** begin **

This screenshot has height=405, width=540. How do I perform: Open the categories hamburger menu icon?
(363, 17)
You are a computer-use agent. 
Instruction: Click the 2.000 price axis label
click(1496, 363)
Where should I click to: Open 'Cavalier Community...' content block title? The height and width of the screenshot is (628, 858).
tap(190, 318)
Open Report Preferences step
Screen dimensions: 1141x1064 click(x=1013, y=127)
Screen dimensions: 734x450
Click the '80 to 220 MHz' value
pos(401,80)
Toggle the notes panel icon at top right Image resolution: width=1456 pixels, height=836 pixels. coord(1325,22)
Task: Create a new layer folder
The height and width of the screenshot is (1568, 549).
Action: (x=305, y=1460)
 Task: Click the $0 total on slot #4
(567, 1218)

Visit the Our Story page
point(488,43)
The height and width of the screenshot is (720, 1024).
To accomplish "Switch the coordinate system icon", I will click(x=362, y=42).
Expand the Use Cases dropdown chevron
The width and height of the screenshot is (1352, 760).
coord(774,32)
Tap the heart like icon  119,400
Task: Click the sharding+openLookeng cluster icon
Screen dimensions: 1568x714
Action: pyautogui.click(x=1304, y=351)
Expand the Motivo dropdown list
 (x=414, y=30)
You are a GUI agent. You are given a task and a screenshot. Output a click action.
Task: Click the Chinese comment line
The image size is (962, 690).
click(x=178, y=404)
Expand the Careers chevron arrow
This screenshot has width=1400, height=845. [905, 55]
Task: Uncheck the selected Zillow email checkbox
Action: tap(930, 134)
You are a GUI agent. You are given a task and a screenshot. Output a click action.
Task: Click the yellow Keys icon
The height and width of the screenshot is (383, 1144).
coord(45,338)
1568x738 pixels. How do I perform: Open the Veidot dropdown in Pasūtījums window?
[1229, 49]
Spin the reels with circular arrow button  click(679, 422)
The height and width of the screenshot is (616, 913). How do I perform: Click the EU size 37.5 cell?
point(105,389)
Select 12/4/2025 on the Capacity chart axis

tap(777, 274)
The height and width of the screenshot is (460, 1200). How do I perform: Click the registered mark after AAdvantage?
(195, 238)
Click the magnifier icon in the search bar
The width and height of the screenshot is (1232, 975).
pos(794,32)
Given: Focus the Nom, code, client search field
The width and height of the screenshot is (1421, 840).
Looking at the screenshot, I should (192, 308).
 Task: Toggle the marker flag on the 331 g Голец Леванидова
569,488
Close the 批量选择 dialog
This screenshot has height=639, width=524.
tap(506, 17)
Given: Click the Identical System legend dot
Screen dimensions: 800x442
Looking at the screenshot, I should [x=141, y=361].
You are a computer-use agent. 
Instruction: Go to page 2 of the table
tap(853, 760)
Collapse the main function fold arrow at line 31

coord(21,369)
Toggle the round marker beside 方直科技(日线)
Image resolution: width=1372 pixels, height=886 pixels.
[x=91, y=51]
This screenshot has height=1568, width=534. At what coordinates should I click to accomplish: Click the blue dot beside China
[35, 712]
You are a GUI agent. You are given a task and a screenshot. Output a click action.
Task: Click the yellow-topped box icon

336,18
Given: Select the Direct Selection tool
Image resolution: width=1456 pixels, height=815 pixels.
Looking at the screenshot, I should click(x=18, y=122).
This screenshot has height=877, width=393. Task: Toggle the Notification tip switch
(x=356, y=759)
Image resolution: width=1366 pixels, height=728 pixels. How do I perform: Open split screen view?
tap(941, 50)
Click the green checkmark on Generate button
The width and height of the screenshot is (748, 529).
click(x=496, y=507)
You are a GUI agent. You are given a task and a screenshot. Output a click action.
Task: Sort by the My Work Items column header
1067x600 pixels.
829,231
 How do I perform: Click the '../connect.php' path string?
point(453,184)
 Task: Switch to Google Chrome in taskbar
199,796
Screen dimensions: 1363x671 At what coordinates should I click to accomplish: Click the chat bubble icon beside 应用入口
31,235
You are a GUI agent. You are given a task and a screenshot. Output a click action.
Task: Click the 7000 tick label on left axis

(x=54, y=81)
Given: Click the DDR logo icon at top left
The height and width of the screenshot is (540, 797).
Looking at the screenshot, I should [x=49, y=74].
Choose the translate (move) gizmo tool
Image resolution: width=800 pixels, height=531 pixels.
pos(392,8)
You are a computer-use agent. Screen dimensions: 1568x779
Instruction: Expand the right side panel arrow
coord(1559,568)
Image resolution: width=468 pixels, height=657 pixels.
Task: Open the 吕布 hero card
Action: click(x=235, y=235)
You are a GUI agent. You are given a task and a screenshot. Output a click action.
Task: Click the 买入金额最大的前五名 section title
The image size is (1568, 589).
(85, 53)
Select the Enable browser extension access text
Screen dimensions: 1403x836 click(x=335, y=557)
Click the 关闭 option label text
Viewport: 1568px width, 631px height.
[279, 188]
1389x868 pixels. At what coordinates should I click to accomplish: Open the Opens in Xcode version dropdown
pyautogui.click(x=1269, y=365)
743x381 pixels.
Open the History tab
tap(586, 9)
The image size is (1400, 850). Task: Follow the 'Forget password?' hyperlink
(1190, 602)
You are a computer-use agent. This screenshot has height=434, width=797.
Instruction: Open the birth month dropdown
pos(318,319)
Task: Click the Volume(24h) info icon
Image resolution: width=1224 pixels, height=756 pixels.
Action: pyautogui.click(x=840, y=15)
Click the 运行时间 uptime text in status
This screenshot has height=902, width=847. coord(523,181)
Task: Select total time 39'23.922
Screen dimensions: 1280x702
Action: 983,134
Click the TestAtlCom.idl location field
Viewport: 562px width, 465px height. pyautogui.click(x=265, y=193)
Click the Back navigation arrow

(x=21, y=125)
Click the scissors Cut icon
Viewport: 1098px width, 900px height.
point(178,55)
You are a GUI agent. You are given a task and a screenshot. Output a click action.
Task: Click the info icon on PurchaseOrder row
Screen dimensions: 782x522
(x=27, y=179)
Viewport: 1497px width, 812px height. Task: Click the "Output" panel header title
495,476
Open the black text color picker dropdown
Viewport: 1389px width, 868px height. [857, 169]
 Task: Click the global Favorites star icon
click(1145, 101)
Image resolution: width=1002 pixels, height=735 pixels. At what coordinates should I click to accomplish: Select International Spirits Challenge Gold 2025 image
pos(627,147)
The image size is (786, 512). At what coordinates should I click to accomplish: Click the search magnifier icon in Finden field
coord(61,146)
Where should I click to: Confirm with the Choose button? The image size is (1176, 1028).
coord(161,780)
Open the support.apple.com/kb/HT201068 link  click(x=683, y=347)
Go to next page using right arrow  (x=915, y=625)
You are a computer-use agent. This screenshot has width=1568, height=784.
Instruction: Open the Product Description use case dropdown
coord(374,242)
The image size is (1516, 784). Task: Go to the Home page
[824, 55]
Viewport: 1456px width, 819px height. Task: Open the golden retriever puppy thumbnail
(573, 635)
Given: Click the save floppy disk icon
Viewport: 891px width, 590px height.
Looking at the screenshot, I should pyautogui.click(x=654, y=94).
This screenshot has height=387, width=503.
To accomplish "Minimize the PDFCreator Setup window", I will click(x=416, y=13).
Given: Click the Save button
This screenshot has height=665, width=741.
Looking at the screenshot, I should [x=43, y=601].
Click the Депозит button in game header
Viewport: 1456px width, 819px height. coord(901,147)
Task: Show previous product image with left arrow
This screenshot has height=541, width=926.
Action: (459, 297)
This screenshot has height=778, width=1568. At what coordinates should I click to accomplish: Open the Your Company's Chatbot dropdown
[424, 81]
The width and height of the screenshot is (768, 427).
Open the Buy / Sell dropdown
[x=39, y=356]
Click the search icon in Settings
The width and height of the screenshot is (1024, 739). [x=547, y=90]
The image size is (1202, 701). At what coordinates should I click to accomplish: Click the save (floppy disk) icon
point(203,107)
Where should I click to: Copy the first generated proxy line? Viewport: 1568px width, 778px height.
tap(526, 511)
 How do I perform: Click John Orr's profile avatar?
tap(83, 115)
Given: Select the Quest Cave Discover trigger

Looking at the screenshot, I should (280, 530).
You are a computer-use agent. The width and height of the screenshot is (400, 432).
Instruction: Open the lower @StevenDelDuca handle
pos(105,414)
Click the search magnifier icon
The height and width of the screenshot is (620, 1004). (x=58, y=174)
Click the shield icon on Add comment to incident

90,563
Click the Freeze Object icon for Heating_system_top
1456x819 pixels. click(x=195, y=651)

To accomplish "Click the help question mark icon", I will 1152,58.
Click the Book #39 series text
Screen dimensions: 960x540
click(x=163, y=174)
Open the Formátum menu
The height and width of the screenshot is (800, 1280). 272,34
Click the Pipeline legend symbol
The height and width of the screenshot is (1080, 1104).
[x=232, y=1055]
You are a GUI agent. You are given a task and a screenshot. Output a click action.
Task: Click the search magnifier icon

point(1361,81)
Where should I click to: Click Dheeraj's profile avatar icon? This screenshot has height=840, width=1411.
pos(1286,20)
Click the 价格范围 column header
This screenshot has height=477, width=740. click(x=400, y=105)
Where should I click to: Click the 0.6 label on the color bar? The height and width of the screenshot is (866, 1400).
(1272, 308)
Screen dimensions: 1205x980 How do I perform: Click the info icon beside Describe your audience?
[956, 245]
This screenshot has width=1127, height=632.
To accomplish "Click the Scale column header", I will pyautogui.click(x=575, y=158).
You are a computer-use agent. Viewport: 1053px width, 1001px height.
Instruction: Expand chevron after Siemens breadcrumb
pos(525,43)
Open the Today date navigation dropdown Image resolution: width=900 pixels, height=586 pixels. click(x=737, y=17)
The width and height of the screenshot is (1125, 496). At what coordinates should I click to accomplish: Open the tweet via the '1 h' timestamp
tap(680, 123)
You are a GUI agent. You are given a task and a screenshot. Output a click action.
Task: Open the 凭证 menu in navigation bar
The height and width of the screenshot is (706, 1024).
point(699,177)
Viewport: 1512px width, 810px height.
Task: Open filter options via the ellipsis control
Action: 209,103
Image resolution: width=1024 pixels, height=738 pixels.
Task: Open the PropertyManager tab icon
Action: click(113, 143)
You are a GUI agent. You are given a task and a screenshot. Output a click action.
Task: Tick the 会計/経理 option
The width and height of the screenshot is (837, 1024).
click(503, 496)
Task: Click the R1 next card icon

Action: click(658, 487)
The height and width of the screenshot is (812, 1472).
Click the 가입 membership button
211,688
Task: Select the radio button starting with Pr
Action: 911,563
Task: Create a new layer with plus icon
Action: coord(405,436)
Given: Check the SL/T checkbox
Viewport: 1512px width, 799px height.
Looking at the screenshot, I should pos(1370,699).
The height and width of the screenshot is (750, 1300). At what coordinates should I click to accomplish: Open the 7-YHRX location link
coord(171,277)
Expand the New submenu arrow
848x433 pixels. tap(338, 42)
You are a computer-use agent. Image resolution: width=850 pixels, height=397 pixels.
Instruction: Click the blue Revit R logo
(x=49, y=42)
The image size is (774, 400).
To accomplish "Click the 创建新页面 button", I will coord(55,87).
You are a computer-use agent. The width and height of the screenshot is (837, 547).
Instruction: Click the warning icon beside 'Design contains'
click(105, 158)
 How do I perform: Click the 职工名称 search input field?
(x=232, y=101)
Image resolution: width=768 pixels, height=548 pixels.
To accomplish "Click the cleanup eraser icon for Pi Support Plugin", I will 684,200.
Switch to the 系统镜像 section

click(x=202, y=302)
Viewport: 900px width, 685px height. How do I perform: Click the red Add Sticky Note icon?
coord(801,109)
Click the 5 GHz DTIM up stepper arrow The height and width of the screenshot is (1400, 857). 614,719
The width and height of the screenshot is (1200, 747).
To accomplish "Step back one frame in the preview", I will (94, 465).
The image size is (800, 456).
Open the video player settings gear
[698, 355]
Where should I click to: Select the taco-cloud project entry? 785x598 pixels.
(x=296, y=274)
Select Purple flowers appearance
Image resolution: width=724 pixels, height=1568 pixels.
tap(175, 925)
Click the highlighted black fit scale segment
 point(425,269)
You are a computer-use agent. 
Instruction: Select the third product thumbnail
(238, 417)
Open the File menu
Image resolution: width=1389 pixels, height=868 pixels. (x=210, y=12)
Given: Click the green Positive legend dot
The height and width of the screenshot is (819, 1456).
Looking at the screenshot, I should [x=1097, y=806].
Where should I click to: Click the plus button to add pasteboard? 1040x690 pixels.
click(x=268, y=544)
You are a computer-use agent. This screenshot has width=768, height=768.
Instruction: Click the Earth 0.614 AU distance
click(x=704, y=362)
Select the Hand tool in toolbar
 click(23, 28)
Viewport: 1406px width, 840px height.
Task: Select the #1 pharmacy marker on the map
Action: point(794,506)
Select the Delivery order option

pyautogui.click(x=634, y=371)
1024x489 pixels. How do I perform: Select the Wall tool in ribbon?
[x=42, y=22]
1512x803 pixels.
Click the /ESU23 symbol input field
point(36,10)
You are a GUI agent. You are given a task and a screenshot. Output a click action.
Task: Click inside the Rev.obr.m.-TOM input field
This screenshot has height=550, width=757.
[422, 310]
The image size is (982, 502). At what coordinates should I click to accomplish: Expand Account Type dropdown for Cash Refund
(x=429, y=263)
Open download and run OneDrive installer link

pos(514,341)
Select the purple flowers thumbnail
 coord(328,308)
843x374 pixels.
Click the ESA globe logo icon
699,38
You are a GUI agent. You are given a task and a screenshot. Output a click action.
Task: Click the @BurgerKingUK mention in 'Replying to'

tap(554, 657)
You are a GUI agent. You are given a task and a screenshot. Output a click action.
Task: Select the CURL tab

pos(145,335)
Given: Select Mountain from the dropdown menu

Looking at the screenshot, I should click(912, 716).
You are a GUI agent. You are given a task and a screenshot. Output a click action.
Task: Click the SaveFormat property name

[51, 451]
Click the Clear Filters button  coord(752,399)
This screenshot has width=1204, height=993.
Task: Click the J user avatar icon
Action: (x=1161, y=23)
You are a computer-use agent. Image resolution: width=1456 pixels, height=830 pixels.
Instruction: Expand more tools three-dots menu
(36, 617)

** end **

Instruction = Print the lines from the line containing "Task: Click the Volume(24h) info icon" through the line containing "This screenshot has height=902, width=847.", inclusive, reproducing them precisely.

The output =
Task: Click the Volume(24h) info icon
Image resolution: width=1224 pixels, height=756 pixels.
Action: pyautogui.click(x=840, y=15)
Click the 运行时间 uptime text in status
This screenshot has height=902, width=847. coord(523,181)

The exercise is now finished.